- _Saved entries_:
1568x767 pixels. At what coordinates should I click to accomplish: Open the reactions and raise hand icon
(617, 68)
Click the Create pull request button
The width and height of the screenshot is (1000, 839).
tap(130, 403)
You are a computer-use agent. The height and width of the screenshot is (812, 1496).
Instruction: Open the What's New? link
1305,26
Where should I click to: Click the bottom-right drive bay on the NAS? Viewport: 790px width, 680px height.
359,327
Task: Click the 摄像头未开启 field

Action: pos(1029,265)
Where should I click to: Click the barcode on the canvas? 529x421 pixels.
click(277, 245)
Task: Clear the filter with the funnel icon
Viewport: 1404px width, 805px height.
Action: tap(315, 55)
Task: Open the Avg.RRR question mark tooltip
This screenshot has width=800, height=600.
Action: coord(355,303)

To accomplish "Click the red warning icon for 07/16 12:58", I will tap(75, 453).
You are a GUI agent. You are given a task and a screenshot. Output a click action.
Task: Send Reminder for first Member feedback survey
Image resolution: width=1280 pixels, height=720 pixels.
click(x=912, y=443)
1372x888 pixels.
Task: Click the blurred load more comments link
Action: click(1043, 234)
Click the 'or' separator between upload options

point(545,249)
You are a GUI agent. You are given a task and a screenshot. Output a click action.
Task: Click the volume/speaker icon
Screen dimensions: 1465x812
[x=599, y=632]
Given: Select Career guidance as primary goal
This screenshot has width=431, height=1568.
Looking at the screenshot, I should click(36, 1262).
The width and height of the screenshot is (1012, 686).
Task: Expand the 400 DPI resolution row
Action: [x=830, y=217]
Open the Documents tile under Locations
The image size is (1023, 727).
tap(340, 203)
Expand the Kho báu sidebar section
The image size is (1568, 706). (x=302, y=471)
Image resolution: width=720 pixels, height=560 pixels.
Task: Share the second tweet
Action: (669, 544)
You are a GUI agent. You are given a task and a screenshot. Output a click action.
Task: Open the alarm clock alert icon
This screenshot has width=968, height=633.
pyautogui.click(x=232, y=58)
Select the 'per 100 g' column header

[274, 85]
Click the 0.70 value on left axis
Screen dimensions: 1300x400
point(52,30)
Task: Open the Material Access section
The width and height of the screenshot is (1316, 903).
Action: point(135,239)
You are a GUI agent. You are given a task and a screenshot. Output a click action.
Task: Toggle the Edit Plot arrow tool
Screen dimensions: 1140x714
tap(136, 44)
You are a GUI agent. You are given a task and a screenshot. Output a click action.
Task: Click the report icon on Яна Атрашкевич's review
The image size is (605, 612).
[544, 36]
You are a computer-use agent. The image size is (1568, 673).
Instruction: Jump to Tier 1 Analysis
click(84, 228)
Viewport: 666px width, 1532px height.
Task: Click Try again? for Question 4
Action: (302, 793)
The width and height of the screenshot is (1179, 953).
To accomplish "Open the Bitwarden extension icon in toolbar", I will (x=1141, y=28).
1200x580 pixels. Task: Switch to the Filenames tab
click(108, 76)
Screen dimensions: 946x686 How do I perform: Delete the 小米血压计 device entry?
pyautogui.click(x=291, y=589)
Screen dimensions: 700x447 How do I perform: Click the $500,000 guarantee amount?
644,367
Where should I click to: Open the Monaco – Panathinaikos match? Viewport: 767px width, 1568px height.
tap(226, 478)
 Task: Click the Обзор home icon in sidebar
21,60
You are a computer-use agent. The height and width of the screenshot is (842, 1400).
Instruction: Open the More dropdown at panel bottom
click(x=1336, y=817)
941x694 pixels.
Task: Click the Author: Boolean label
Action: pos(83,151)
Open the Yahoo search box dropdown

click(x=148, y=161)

- _What this task involves_:
Copy out the lines above word for word, from the first saved entry through the line holding "tap(130, 403)", with both ends included.

- _Result of the task_:
1568x767 pixels. At what coordinates should I click to accomplish: Open the reactions and raise hand icon
(617, 68)
Click the Create pull request button
The width and height of the screenshot is (1000, 839).
tap(130, 403)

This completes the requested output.